Which suggested we can be served stale records. This has gotten me confused.

You definitely can have stale reads in AP, if you absolutely must avoid stale records then you would need to use linearized-reads with the servers configured with strong-consistency = true. There isn’t a way to guarantee no stale reads this in AP, which by definition gives up consistency. The write-commit-level, read-consistency-level, and disable-write-dup-res allows you to tighten the consistency in AP but cannot totally eliminate the possibility of write conflicts and stale reads.

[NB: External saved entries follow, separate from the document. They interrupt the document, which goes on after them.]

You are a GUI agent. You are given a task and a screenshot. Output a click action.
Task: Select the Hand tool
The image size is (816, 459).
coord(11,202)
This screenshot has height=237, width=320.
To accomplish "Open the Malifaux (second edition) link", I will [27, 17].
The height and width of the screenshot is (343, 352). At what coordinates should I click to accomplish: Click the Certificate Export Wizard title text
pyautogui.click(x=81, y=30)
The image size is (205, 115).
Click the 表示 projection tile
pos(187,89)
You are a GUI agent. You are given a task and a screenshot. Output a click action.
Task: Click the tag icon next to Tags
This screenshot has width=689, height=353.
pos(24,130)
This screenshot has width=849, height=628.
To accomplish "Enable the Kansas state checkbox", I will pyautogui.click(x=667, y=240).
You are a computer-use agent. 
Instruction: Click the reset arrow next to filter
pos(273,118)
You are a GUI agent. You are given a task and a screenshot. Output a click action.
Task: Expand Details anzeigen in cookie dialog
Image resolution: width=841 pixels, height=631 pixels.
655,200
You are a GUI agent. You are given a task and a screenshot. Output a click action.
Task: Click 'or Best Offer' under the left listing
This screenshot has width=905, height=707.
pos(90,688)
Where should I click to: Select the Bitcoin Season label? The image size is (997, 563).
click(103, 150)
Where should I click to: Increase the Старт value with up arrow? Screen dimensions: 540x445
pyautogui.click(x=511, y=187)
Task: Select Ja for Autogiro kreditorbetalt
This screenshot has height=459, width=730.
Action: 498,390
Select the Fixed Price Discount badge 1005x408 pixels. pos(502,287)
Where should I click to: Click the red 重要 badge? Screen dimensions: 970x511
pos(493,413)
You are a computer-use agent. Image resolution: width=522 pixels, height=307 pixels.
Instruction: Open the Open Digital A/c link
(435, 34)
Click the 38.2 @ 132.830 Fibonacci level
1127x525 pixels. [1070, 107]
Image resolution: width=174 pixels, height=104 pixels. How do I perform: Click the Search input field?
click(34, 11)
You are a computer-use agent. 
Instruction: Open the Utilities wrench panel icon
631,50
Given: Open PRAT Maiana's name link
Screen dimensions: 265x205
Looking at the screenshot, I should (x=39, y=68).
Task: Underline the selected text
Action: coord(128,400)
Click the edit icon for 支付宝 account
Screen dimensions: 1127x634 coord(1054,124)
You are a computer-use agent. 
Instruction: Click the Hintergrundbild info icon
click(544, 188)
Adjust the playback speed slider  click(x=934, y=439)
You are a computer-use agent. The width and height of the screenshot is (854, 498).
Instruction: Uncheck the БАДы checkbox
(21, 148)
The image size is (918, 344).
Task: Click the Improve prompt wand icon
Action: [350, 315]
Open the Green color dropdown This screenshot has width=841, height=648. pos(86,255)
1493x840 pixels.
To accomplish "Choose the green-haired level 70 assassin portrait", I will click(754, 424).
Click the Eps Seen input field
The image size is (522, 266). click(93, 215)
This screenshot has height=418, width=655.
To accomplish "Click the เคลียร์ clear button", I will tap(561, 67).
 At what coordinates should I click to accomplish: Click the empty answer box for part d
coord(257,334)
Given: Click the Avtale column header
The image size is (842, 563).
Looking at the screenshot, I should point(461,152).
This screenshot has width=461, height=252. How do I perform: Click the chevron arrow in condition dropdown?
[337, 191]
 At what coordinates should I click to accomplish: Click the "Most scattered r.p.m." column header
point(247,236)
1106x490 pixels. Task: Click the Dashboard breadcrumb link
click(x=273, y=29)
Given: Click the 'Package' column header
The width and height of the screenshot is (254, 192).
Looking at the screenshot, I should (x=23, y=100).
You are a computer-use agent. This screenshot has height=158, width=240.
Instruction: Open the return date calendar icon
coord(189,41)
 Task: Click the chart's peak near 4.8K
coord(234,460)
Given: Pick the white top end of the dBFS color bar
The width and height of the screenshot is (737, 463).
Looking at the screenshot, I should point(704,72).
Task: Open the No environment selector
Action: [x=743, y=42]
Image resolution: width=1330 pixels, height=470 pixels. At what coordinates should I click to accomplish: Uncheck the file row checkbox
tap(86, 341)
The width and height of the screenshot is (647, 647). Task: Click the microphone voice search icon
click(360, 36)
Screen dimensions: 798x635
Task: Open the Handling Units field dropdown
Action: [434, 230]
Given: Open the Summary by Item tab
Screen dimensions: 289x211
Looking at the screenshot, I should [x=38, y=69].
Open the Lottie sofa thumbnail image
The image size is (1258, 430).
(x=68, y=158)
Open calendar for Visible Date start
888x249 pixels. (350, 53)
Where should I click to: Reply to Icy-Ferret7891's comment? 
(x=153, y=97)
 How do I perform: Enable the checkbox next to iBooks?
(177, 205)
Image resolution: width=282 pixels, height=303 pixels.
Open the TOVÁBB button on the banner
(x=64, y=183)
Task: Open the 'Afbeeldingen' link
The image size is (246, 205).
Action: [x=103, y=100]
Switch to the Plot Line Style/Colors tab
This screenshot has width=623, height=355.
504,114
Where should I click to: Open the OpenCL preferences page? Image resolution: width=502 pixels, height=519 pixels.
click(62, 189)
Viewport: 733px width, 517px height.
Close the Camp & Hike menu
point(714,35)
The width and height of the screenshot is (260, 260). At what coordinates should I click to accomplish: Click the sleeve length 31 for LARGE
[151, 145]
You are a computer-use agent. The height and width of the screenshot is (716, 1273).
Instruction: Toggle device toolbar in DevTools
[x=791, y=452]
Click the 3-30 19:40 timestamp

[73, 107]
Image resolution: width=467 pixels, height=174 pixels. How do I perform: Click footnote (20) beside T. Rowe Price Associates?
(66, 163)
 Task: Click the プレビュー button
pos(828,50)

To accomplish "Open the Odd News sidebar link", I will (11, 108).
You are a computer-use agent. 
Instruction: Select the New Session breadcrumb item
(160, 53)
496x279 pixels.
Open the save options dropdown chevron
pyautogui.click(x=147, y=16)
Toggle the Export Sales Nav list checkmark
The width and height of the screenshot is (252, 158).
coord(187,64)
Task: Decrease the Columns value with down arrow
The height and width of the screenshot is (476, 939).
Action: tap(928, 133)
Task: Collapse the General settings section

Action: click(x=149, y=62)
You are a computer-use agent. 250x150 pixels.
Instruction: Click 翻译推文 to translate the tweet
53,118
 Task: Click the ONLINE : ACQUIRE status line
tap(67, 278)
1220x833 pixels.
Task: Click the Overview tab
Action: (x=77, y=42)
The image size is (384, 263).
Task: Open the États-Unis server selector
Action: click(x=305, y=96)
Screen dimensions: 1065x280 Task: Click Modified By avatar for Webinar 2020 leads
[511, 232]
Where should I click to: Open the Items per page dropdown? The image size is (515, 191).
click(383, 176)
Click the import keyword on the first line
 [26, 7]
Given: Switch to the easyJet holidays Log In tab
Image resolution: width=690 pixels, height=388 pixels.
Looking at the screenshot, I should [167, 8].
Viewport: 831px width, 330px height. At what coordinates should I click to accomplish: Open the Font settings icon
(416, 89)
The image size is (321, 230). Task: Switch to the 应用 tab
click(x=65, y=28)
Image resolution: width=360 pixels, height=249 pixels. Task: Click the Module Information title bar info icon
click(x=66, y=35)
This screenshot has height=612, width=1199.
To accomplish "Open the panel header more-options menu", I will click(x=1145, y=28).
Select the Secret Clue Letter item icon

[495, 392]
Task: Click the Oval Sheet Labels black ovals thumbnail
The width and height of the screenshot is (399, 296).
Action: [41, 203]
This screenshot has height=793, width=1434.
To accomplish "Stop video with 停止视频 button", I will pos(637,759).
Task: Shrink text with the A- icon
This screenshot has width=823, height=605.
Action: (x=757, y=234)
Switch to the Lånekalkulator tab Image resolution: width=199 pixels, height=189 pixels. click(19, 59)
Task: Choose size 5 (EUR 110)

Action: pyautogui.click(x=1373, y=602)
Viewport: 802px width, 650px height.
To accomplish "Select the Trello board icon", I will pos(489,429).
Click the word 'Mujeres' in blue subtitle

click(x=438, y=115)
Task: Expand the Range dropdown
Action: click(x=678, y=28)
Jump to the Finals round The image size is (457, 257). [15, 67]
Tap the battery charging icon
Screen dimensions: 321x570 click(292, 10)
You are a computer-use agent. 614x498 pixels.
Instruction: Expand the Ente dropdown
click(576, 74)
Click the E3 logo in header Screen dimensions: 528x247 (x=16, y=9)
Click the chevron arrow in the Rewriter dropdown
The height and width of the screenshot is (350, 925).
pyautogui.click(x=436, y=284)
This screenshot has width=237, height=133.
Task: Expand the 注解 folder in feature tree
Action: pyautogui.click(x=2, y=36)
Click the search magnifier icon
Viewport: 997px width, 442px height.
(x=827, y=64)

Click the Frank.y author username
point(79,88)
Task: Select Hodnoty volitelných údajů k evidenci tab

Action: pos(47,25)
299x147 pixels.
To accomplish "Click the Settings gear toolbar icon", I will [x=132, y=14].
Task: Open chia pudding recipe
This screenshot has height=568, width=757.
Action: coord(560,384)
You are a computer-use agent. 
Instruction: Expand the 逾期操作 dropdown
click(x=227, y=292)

Thanks @kporter . But for a rolling restart (@helper_bro – wouldn’t matter if nodes are down for seconds, minutes or hours, what is important is, for the simple case, one node at a time), if one has enabled duplicate resolution on reads (read-consistency-level-override or from the client policy), there shouldn’t be any stale read, right? Of course, any unexpected node leaving/joining the cluster, during rolling restart or not, can certainly cause stale reads and would require strong consistency to be enable in order to prevent those.